→ What the exercise asks
Report back every line in the data that includes the string "computer".

→ Data excerpts

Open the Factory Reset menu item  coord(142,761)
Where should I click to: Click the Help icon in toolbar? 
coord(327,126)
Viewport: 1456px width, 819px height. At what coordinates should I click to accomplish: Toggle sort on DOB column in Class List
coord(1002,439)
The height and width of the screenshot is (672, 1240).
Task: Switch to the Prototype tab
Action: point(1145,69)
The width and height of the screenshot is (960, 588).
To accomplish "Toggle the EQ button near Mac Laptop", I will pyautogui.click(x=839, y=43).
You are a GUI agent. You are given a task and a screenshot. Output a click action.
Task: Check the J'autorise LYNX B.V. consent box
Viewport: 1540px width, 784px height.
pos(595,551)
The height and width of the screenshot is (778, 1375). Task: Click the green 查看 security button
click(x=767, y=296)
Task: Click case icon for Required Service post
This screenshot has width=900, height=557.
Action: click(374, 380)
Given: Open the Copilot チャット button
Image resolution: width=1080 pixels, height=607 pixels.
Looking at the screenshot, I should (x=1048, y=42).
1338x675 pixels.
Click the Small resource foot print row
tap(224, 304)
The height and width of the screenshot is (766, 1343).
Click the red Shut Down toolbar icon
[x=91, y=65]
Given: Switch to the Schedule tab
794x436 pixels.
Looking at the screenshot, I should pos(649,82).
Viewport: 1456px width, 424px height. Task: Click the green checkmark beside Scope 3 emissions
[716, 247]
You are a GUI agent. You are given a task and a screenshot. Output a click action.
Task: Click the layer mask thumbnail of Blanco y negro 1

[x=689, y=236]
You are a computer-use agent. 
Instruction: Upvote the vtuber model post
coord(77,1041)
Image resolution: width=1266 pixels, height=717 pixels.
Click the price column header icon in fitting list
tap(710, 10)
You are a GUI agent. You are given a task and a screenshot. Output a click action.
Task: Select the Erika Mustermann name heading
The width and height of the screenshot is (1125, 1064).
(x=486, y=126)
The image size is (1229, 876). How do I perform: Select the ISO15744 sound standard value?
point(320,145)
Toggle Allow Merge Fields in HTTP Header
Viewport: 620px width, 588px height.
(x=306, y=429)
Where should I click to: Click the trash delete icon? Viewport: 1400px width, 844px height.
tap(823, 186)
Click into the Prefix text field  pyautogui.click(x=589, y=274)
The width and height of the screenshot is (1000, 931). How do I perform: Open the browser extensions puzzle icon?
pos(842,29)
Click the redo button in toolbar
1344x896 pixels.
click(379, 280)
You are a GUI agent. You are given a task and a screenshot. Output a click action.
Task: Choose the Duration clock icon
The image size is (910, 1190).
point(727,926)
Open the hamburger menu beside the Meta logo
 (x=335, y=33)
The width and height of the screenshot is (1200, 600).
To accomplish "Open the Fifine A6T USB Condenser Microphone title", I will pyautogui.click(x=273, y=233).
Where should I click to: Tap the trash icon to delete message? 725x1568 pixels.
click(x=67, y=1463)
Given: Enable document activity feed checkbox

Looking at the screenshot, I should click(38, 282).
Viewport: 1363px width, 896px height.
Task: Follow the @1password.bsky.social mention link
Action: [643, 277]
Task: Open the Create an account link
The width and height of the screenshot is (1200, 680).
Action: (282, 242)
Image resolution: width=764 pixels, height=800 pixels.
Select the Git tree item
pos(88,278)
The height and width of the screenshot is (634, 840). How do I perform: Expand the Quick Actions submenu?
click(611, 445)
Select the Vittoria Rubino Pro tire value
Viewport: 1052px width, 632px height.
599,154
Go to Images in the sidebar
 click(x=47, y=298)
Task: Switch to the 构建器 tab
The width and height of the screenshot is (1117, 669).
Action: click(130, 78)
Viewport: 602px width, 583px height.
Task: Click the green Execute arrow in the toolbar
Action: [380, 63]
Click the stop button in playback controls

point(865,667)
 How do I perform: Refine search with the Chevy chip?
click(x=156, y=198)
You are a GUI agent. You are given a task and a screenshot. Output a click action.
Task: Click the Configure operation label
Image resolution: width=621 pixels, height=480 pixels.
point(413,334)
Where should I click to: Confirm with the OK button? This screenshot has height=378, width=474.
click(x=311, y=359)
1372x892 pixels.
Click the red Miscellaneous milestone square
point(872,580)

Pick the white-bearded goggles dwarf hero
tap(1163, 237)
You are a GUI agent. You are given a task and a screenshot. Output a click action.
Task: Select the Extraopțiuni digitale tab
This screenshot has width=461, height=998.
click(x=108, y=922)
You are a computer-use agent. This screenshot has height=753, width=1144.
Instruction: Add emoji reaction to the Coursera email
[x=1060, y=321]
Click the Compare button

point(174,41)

→ Your response
You are a computer-use agent. 
You are a computer-use agent. This screenshot has height=753, width=1144.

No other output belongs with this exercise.